Mercedes-Benz Case Study · 229

Mercedes-Benz C180 coolant leak, repaired.

A C180 came in with coolant pooling under the front of the car, a slow loss of coolant on the dash, and a faint sweet smell after parking. A failed lower hose was the source. Replaced, refilled, leak-tested.

Job done

Mechanical Repairs Cooling System Mercedes Specialist
Mercedes-Benz C180 on the workshop lift for coolant leak diagnosis.

The brief

The C180 had been losing coolant slowly. The owner had been topping it up every couple of weeks, then started seeing a small puddle under the front of the car after parking and a faint sweet smell. He brought it in before a slow leak turned into an overheat.

The cooling system runs at pressure when the engine's hot, so any weak point in it eventually gives.

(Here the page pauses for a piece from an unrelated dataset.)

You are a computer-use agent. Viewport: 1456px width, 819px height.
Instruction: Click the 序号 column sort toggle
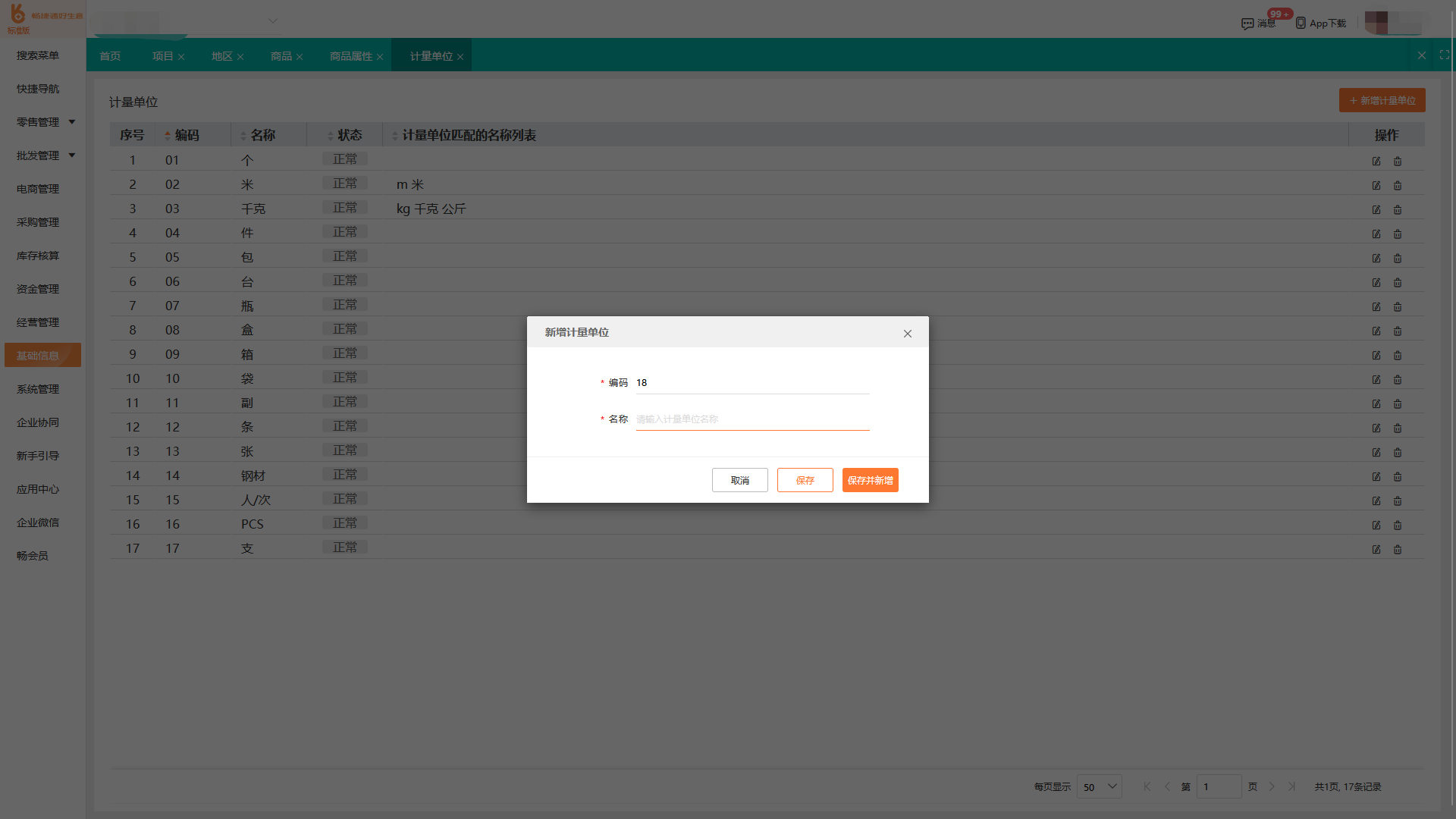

On this engine the coolant runs through rigid plastic pipes across the front of the engine, and after years of heat cycling the plastic gets brittle and a pipe can crack or perish at a joint. Once it does, coolant escapes faster than the system can hold, the level drops, and the engine starts running hotter than it should.

Green coolant residue at a pipe joint in the engine bay, the trace of the leak.
Green coolant residue at a pipe joint in the engine bay, the trace of the leak.

The diagnosis

On the lift, with the cooling system pressurised, the leak was traced to one of the coolant pipes at the front of the engine, the plastic perished and weeping at a joint, with the green coolant residue built up around it. The other pipes, the hoses, the radiator, the water pump and the expansion tank all held and checked clean.

A perished plastic pipe isn't something you patch. It gets replaced. So the diagnosis was a clean one: a single coolant pipe, swapped as a unit.

Coolant residue building on the plastic coolant pipework at the front of the engine.
Coolant residue building on the plastic coolant pipework at the front of the engine.

The work

The cooling system was drained, the failed coolant pipe came off, and a new Mercedes-spec pipe went on with fresh seals at its joints.

Then the system was refilled with the correct coolant, bled the proper way so no air was left to cause hot spots, and held under pressure to confirm the new pipe and every joint were sealed with no further weep.

A run afterwards, including some slow traffic, confirmed the gauge stayed steady and nothing was dripping underneath.

The old coolant pipe (top) beside the new Mercedes-spec replacement (bottom).
The old coolant pipe (top) beside the new Mercedes-spec replacement (bottom).

The outcome

No more drips after a road test, the coolant level holds steady on the expansion tank, and there's no sweet smell.

The C180 went home with the cooling system sealed and back to spec. A weeping coolant pipe caught early, while it's still just a slow loss, is the cheap version of the story. Run it low and let the engine overheat and you're into head-gasket territory instead, which is a very different bill.

The front of the engine reassembled after the new coolant pipe went in.
The front of the engine reassembled after the new coolant pipe went in.